Source text:

=-=-=-=-=

Exploring other dimensions Alex Rosenthal and George Zaidan
We live in a three-dimensional world
where everything has length,
width,
and height.
But what if our world
were two-dimensional?
We would be squashed down
to occupy a single plane of existence,
geometrically speaking, of course.
And what would that world
look and feel like?
This is the premise
of Edwin Abbott’s 1884 novella, Flatland.
Flatland is a fun, mathematical
thought experiment
that follows the trials
and tribulations of a square
exposed to the third dimension.
But what is a dimension, anyway?
For our purposes,
a dimension is a direction,
which we can picture as a line.
For our direction to be a dimension,
it has to be at right angles
to all other dimensions.
So, a one-dimensional
space is just a line.
A two-dimensional space is defined
by two perpendicular lines,
which describe a flat plane
like a piece of paper.
And a three-dimensional space
adds a third perpendicular line,
which gives us height
and the world we’re familiar with.
So, what about four dimensions?
And five?
And eleven?
Where do we put these new
perpendicular lines?
This is where Flatland can help us.
Let’s look at our square
protagonist’s world.
Flatland is populated by geometric shapes,
ranging from isosceles trianges
to equilateral triangles
to squares,
pentagons,
hexagons,
all the way up to circles.
These shapes are all scurrying
around a flat world,
living their flat lives.
They have a single eye
on the front of their faces,
and let’s see what the world looks like
from their perspective.
What they see is essentially
one dimension,
a line.
But in Abbott’s Flatland,
closer objects are brighter,
and that’s how they see depth.
So a triangle looks
different from a square,
looks different a circle,
and so on.
Their brains cannot comprehend
the third dimension.
In fact, they vehemently
deny its existence
because it’s simply not
part of their world
or experience.
But all they need,
as it turns out,
is a little boost.
One day a sphere shows up in Flatland
to visit our square hero.
Here’s what it looks like
when the sphere passes through Flatland
from the square’s perspective,
and this blows his little square mind.
Then the sphere lifts the square
into the third dimension,
the height direction where no
Flatlander has gone before
and shows him his world.
From up here, the square
can see everything:
the shapes of buildings,
all the precious gems hidden in the Earth,
and even the insides of his friends,
which is probably pretty awkward.

=-=-=-=-=

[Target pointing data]
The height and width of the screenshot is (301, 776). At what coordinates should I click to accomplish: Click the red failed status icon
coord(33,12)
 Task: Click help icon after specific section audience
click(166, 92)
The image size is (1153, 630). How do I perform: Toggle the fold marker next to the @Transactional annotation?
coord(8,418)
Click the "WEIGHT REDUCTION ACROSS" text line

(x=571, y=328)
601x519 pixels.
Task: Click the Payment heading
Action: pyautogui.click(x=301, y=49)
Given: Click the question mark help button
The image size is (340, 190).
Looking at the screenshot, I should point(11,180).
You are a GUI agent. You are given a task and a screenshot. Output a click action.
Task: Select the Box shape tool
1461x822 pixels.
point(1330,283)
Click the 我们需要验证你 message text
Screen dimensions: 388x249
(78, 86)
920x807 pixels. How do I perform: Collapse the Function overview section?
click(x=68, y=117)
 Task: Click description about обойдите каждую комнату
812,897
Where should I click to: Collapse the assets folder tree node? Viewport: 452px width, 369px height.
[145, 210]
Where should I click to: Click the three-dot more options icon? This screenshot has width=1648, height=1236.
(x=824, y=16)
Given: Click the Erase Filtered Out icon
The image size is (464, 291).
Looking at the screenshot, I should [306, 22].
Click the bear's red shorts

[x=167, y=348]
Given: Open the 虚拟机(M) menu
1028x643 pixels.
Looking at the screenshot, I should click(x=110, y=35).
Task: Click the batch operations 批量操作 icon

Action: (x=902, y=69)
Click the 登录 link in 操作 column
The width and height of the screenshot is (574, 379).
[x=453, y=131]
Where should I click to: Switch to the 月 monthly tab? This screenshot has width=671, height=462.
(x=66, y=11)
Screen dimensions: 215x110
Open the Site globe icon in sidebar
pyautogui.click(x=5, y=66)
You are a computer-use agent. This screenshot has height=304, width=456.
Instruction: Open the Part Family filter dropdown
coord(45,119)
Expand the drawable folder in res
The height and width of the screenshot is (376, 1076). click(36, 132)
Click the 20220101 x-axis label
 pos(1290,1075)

=-=-=-=-=

Given request:
Continue the Flatland transcript on other dimensions, picking up after its final line.

Reply to the task:
Once the hapless square
comes to terms with the third dimension,
he begs his host to help him
visit the fourth and higher dimensions,
but the sphere bristles
at the mere suggestion
of dimensions higher than three
and exiles the square back to Flatland.
Now, the sphere’s indignation
is understandable.
A fourth dimension is very difficult
to reconcile with our experience
of the world.
Short of being lifted
into the fourth dimension
by visiting hypercube,
we can’t experience it,
but we can get close.
You’ll recall that when the sphere
first visited the second dimension,
he looked like a series of circles
that started as a point
when he touched Flatland,
grew bigger until he was halfway through,
and then shrank smaller again.
We can think of this visit
as a series of 2D
cross-sections of a 3D object.
Well, we can do the same thing
in the third dimension
with a four-dimensional object.
Let’s say that a hypersphere
is the 4D equivalent of a 3D sphere.
When the 4D object passes
through the third dimension,
it’ll look something like this.
Let’s look at one more way
of representing a four-dimensional object.
Let’s say we have a point,
a zero-dimensional shape.
Now we extend it out one inch
and we have a one-dimensional
line segment.
Extend the whole line segment by an inch,
and we get a 2D square.
Take the whole square
and extend it out one inch,
and we get a 3D cube.
You can see where we’re going with this.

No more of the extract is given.